◆ **GIVEN REQUEST**
Please rewrite the data from the line with "You are a computer-use agent. Screen" to the line with "Action: click(x=560, y=722)", swapping "Screen dimensions" for "Display size" and changing nothing else.

*** TASK INPUTS ***

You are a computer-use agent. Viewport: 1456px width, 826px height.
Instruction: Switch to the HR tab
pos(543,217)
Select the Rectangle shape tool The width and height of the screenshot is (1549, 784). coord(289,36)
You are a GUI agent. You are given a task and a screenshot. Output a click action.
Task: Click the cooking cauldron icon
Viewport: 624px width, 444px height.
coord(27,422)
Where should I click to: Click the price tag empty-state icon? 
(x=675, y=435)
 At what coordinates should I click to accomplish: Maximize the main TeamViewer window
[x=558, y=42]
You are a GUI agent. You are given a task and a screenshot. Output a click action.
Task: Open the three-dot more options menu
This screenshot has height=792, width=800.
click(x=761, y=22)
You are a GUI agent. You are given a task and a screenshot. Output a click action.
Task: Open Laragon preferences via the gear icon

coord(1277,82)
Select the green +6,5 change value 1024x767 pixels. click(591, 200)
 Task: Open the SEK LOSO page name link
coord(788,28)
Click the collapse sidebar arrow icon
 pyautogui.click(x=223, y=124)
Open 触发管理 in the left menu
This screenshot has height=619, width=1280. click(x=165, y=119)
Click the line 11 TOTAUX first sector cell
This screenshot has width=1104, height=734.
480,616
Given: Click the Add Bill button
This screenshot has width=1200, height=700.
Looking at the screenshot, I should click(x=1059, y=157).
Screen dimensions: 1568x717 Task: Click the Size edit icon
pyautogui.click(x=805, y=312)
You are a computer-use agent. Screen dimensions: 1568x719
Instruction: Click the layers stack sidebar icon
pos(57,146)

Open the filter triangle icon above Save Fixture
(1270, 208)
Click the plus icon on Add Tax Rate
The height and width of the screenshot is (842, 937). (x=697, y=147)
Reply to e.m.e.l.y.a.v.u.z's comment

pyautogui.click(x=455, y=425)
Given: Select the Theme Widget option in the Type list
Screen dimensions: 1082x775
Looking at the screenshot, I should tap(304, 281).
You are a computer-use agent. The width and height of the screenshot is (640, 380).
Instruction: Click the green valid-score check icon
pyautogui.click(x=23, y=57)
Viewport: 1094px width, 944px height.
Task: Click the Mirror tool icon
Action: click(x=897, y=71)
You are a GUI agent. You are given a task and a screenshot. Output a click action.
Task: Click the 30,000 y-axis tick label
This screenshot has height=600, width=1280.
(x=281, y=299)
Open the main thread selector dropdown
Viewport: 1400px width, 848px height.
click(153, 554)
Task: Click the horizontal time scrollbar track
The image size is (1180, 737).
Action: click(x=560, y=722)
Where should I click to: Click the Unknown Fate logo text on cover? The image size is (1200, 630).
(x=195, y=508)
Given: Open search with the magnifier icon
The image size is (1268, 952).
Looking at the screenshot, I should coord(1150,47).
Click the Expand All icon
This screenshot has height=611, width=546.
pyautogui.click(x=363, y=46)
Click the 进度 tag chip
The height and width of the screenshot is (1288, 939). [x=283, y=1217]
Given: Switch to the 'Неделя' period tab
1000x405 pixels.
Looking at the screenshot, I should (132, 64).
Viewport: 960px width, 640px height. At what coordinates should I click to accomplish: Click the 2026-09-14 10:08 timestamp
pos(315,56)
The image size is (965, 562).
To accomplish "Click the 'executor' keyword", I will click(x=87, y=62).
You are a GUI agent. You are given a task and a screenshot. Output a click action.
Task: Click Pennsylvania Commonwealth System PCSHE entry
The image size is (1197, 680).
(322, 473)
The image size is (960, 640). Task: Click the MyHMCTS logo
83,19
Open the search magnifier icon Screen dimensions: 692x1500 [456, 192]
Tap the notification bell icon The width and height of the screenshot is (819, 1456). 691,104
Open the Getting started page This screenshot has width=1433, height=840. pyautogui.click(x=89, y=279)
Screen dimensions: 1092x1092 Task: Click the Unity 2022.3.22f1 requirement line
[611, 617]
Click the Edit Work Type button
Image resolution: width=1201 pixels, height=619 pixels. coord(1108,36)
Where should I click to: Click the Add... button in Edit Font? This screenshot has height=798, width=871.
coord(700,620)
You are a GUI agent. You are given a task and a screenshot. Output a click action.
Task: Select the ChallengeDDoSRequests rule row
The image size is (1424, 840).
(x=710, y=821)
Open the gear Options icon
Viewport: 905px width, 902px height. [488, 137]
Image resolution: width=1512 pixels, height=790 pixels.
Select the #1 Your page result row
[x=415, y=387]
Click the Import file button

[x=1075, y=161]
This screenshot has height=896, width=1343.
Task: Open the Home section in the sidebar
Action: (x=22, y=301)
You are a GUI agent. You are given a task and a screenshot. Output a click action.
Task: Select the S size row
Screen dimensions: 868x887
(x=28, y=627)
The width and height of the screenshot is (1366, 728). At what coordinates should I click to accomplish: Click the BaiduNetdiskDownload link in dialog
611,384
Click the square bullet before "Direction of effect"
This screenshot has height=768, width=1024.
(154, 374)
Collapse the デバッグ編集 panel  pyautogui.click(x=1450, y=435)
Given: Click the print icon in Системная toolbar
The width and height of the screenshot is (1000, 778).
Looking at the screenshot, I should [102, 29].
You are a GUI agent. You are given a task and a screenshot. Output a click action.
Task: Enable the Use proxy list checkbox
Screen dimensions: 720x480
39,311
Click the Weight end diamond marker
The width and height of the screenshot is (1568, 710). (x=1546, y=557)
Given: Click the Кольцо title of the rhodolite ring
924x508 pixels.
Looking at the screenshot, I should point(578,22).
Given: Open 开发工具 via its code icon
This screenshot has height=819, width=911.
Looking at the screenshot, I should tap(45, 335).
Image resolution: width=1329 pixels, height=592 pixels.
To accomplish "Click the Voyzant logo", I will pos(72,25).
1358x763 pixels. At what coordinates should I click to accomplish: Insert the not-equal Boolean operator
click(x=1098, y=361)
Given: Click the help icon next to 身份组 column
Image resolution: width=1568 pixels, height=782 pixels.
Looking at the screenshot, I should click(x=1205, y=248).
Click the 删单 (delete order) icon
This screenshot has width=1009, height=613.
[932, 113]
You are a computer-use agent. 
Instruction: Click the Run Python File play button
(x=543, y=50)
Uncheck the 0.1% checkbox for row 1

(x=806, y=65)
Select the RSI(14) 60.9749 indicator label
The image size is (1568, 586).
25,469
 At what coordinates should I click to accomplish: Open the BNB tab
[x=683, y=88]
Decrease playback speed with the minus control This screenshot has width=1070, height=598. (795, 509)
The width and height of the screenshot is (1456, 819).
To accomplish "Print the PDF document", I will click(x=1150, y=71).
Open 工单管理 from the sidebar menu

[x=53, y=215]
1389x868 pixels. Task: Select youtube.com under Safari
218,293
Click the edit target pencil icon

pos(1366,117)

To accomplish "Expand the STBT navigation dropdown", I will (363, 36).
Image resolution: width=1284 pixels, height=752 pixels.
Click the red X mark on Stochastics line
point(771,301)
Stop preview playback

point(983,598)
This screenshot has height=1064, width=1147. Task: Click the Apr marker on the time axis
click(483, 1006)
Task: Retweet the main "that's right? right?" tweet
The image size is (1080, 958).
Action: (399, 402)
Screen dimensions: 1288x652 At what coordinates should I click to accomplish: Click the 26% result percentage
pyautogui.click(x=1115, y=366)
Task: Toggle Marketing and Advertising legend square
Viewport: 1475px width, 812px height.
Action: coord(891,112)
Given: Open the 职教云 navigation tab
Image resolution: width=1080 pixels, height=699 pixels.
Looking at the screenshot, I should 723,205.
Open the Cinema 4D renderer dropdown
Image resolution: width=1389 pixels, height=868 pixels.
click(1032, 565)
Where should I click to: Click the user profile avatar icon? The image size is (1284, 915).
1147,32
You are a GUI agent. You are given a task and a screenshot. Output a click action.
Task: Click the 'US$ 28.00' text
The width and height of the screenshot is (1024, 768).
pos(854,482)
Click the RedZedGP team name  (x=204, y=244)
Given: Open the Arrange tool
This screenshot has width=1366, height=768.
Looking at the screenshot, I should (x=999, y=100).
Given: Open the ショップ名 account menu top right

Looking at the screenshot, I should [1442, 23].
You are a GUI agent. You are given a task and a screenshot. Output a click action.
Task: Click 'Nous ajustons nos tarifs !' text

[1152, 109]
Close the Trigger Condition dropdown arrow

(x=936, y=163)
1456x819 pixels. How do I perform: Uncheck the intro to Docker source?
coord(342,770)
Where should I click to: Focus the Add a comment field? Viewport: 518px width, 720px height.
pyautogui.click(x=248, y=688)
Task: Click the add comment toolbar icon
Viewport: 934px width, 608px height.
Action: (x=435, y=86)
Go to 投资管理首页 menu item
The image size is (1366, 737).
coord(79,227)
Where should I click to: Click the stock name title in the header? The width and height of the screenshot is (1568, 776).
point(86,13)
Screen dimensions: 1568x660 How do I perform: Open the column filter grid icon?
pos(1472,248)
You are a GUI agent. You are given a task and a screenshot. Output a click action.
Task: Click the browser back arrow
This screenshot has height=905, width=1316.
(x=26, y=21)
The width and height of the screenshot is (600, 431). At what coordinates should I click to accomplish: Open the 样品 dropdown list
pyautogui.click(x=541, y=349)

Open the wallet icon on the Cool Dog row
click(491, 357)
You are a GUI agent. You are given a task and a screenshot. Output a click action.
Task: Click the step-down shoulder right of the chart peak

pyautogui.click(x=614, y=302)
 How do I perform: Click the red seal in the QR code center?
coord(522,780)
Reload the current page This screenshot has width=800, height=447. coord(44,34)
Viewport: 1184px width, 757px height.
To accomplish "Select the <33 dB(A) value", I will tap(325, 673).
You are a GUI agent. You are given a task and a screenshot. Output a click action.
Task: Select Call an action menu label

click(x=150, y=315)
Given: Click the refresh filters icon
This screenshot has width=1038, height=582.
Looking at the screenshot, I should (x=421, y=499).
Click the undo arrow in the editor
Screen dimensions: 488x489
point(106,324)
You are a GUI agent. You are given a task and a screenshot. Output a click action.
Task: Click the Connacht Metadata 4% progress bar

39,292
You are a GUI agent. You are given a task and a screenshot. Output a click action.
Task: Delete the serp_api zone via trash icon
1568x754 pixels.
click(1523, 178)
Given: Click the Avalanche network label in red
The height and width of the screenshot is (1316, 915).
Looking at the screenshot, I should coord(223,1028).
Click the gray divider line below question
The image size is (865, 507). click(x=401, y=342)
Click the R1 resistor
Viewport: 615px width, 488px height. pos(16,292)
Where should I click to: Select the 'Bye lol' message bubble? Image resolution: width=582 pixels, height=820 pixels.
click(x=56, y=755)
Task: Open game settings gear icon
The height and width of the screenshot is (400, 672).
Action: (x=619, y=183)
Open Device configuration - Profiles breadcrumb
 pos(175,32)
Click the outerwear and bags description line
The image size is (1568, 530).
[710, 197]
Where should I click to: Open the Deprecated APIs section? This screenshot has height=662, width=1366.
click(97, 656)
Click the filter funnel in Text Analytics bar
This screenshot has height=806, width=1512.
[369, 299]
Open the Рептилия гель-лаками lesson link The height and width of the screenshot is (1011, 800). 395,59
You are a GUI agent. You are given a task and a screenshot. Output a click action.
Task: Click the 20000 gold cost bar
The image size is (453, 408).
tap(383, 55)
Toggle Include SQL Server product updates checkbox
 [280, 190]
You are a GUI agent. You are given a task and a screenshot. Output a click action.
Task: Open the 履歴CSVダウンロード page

***

◆ **COMPLETE ANSWER**
You are a computer-use agent. Display size: 1568x719
Instruction: Click the layers stack sidebar icon
pos(57,146)

Open the filter triangle icon above Save Fixture
(1270, 208)
Click the plus icon on Add Tax Rate
The height and width of the screenshot is (842, 937). (x=697, y=147)
Reply to e.m.e.l.y.a.v.u.z's comment

pyautogui.click(x=455, y=425)
Given: Select the Theme Widget option in the Type list
Display size: 1082x775
Looking at the screenshot, I should tap(304, 281).
You are a computer-use agent. The width and height of the screenshot is (640, 380).
Instruction: Click the green valid-score check icon
pyautogui.click(x=23, y=57)
Viewport: 1094px width, 944px height.
Task: Click the Mirror tool icon
Action: click(x=897, y=71)
You are a GUI agent. You are given a task and a screenshot. Output a click action.
Task: Click the 30,000 y-axis tick label
This screenshot has height=600, width=1280.
(x=281, y=299)
Open the main thread selector dropdown
Viewport: 1400px width, 848px height.
click(153, 554)
Task: Click the horizontal time scrollbar track
The image size is (1180, 737).
Action: click(x=560, y=722)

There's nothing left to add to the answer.